-- Stated task --
Copy every line of the listing below without changing anything.

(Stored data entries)

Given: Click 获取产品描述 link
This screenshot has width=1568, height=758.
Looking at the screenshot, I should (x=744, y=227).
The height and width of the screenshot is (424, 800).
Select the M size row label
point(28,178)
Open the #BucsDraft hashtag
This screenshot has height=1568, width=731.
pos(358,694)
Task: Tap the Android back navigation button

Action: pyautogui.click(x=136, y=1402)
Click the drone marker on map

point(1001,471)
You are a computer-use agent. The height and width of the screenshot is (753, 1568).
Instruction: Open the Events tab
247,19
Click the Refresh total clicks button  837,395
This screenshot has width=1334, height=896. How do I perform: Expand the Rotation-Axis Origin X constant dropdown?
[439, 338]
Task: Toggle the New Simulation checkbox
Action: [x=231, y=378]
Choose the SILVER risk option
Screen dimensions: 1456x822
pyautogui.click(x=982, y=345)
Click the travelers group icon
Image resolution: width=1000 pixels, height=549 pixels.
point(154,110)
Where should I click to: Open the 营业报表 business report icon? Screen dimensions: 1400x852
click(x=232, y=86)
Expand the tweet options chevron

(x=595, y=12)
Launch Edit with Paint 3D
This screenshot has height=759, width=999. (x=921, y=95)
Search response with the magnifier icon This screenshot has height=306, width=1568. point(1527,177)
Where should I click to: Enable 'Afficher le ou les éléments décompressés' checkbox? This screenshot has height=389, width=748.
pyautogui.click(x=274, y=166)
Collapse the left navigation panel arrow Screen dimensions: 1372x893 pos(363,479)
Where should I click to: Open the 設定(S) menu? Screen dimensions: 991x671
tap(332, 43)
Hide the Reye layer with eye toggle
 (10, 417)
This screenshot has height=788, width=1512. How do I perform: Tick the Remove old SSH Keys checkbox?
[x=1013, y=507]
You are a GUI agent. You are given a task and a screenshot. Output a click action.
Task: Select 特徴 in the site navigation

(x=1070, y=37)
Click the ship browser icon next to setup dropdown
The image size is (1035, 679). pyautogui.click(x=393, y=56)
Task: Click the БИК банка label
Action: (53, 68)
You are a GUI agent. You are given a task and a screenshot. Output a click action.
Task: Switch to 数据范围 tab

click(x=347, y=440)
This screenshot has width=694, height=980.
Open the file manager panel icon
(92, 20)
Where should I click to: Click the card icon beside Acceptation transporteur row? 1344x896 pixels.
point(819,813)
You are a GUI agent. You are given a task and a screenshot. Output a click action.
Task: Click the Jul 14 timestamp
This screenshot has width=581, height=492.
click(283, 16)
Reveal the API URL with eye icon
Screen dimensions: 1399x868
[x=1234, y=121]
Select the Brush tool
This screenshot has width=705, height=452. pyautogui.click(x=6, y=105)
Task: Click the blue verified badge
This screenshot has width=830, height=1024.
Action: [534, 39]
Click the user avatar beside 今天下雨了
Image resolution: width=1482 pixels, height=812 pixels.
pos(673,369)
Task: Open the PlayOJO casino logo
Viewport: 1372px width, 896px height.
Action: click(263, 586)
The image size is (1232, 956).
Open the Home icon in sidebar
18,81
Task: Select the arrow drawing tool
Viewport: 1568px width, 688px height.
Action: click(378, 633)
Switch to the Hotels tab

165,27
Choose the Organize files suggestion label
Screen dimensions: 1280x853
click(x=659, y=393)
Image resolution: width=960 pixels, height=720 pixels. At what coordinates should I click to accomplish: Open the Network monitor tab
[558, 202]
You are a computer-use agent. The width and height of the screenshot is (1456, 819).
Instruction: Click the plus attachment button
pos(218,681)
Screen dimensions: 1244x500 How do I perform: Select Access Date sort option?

-- Task answer --
Given: Click 获取产品描述 link
This screenshot has width=1568, height=758.
Looking at the screenshot, I should (x=744, y=227).
The height and width of the screenshot is (424, 800).
Select the M size row label
point(28,178)
Open the #BucsDraft hashtag
This screenshot has height=1568, width=731.
pos(358,694)
Task: Tap the Android back navigation button

Action: pyautogui.click(x=136, y=1402)
Click the drone marker on map

point(1001,471)
You are a computer-use agent. The height and width of the screenshot is (753, 1568).
Instruction: Open the Events tab
247,19
Click the Refresh total clicks button  837,395
This screenshot has width=1334, height=896. How do I perform: Expand the Rotation-Axis Origin X constant dropdown?
[439, 338]
Task: Toggle the New Simulation checkbox
Action: [x=231, y=378]
Choose the SILVER risk option
Screen dimensions: 1456x822
pyautogui.click(x=982, y=345)
Click the travelers group icon
Image resolution: width=1000 pixels, height=549 pixels.
point(154,110)
Where should I click to: Open the 营业报表 business report icon? Screen dimensions: 1400x852
click(x=232, y=86)
Expand the tweet options chevron

(x=595, y=12)
Launch Edit with Paint 3D
This screenshot has height=759, width=999. (x=921, y=95)
Search response with the magnifier icon This screenshot has height=306, width=1568. point(1527,177)
Where should I click to: Enable 'Afficher le ou les éléments décompressés' checkbox? This screenshot has height=389, width=748.
pyautogui.click(x=274, y=166)
Collapse the left navigation panel arrow Screen dimensions: 1372x893 pos(363,479)
Where should I click to: Open the 設定(S) menu? Screen dimensions: 991x671
tap(332, 43)
Hide the Reye layer with eye toggle
 (10, 417)
This screenshot has height=788, width=1512. How do I perform: Tick the Remove old SSH Keys checkbox?
[x=1013, y=507]
You are a GUI agent. You are given a task and a screenshot. Output a click action.
Task: Select 特徴 in the site navigation

(x=1070, y=37)
Click the ship browser icon next to setup dropdown
The image size is (1035, 679). pyautogui.click(x=393, y=56)
Task: Click the БИК банка label
Action: (53, 68)
You are a GUI agent. You are given a task and a screenshot. Output a click action.
Task: Switch to 数据范围 tab

click(x=347, y=440)
This screenshot has width=694, height=980.
Open the file manager panel icon
(92, 20)
Where should I click to: Click the card icon beside Acceptation transporteur row? 1344x896 pixels.
point(819,813)
You are a GUI agent. You are given a task and a screenshot. Output a click action.
Task: Click the Jul 14 timestamp
This screenshot has width=581, height=492.
click(283, 16)
Reveal the API URL with eye icon
Screen dimensions: 1399x868
[x=1234, y=121]
Select the Brush tool
This screenshot has width=705, height=452. pyautogui.click(x=6, y=105)
Task: Click the blue verified badge
This screenshot has width=830, height=1024.
Action: [534, 39]
Click the user avatar beside 今天下雨了
Image resolution: width=1482 pixels, height=812 pixels.
pos(673,369)
Task: Open the PlayOJO casino logo
Viewport: 1372px width, 896px height.
Action: click(263, 586)
The image size is (1232, 956).
Open the Home icon in sidebar
18,81
Task: Select the arrow drawing tool
Viewport: 1568px width, 688px height.
Action: click(378, 633)
Switch to the Hotels tab

165,27
Choose the Organize files suggestion label
Screen dimensions: 1280x853
click(x=659, y=393)
Image resolution: width=960 pixels, height=720 pixels. At what coordinates should I click to accomplish: Open the Network monitor tab
[558, 202]
You are a computer-use agent. The width and height of the screenshot is (1456, 819).
Instruction: Click the plus attachment button
pos(218,681)
Screen dimensions: 1244x500 How do I perform: Select Access Date sort option?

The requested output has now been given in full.